CMS can terminate a facility’s Provider Agreement and effectively revoke its CCN for a range of failures. The most common grounds include no longer meeting the Conditions of Participation, refusing to allow CMS to examine fiscal or other records, failing to furnish information necessary to determine whether Medicare payments are due, discriminating against Medicare beneficiaries in admission practices, and failing to correct deficiencies within the required timeframe. For home health agencies and hospice programs, failure to correct cited deficiencies within the deadline is an explicit termination trigger.13eCFR. 42 CFR 489.53 – Termination by CMS
A termination means the facility can no longer bill Medicare or Medicaid. Reinstatement requires going through the full certification process again, which is why facilities facing compliance problems generally treat a Plan of Correction with urgency.
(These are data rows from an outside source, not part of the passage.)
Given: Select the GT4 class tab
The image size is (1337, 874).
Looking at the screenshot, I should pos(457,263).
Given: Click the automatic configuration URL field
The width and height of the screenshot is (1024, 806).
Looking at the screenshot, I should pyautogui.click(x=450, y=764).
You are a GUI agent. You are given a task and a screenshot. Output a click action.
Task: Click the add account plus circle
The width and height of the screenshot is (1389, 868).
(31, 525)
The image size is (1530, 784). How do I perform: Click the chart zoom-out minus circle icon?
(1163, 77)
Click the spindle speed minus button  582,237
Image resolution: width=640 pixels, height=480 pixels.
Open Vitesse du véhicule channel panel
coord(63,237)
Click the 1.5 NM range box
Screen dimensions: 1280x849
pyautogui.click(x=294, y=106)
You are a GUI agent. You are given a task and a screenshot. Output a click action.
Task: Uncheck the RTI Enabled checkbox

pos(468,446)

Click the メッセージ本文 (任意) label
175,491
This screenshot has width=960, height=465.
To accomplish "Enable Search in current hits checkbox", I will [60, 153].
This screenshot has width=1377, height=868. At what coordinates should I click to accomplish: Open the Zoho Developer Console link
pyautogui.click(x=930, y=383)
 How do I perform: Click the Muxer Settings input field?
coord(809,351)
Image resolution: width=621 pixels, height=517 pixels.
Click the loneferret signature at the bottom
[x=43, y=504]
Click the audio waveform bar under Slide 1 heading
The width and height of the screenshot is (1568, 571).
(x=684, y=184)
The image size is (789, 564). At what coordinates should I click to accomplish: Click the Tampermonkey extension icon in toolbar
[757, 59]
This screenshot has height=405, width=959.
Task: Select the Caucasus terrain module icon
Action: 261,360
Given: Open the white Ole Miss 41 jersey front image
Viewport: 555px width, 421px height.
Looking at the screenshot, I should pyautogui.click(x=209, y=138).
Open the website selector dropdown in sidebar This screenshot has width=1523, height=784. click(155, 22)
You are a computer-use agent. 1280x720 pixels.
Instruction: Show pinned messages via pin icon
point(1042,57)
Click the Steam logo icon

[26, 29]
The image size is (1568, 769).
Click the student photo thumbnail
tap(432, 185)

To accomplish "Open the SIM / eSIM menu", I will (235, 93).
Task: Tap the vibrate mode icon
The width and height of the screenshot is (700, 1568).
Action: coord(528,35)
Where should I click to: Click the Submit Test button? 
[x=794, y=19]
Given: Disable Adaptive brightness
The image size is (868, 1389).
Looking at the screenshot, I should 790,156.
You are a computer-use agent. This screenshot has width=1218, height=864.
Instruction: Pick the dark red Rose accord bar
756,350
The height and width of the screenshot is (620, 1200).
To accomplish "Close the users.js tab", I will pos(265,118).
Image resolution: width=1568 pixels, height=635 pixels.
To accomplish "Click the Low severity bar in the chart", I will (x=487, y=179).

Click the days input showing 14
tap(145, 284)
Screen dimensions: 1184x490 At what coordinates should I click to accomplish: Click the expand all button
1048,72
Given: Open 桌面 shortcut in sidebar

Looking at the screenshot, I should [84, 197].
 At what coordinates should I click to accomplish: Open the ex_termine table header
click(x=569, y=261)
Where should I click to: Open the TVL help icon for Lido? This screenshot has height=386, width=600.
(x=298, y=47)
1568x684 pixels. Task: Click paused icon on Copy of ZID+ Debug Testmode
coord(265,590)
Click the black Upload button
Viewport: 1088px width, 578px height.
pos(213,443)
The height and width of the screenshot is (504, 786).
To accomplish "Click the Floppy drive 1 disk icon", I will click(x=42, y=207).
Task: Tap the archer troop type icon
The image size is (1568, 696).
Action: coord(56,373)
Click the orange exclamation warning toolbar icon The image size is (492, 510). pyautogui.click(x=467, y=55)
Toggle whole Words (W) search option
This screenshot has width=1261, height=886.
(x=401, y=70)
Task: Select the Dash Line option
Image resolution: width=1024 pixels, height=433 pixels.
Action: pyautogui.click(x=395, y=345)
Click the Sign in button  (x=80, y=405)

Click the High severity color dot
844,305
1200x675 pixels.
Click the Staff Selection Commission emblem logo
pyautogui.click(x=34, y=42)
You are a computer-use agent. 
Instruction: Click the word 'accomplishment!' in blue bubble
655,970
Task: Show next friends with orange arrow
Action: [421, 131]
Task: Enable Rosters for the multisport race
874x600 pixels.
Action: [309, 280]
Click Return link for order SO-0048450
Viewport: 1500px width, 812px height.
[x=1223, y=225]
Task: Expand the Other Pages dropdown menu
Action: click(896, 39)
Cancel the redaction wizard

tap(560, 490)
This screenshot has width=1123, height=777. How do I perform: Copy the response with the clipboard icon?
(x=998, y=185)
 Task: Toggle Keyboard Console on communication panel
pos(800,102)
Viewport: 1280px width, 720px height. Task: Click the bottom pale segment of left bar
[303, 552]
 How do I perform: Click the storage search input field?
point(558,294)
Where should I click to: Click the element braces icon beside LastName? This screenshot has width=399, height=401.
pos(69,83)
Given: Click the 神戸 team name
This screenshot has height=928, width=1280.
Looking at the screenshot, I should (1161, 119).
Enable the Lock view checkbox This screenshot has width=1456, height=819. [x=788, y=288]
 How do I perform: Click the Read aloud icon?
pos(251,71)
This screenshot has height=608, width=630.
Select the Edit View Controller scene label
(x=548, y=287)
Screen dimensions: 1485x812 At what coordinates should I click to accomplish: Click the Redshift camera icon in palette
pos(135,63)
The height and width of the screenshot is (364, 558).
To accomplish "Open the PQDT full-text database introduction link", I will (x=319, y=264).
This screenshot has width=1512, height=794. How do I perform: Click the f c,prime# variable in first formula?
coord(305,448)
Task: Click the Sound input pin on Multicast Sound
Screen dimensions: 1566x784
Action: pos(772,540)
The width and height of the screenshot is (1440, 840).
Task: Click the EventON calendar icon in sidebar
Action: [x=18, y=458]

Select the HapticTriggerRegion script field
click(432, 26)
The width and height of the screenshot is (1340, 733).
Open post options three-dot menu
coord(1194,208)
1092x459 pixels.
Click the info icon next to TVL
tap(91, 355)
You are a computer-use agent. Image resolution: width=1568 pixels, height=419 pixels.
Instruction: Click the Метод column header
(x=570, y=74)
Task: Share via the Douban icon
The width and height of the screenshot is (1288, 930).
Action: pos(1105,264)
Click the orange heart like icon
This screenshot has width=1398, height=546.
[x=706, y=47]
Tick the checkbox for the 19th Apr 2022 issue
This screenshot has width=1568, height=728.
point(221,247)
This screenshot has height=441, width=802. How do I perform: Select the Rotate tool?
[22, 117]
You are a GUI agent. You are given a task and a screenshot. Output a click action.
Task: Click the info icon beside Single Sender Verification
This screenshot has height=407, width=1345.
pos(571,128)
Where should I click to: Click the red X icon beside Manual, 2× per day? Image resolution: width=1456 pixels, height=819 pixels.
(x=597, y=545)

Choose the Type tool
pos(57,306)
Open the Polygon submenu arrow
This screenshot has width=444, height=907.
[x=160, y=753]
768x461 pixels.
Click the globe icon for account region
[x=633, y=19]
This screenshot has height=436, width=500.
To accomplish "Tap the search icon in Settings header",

When a certified facility is sold, the new owner must report the change of ownership (CHOW) to CMS by filing a CMS-855A application. Submitting this application more than 90 days before the anticipated sale date can result in CMS returning it, so timing matters.14eCFR. 42 CFR 424.526 – Return of a Providers or Suppliers Enrollment Application
In a standard CHOW for institutional providers, the new owner generally assumes the existing Provider Agreement and retains the facility’s CCN, provided CMS approves the transfer. This continuity means the facility can keep billing Medicare without a gap. However, CMS approval is not automatic. If the new owner fails to meet enrollment requirements or if the transaction doesn’t qualify as a CHOW under CMS rules, the new owner may need to apply for a new Provider Agreement and go through the full certification process from scratch, resulting in a new CCN.
The CCN is publicly accessible, and CMS maintains several tools for looking up facility information. The Provider of Services (POS) File, available through Data.CMS.gov, contains demographic and certification details organized by CCN for home health agencies, hospices, nursing homes, ambulatory surgical centers, and organ procurement organizations.15Centers for Medicare & Medicaid Services Data. Provider of Services File – Internet Quality Improvement and Evaluation System
CMS also operates Care Compare, a consumer-facing tool where you can search by facility name, location, or CCN to find quality ratings, inspection results, staffing data, and deficiency reports from past surveys. For anyone evaluating a nursing home, hospital, or home health agency, Care Compare is the fastest way to see whether a facility has a history of compliance problems and how it stacks up against nearby alternatives.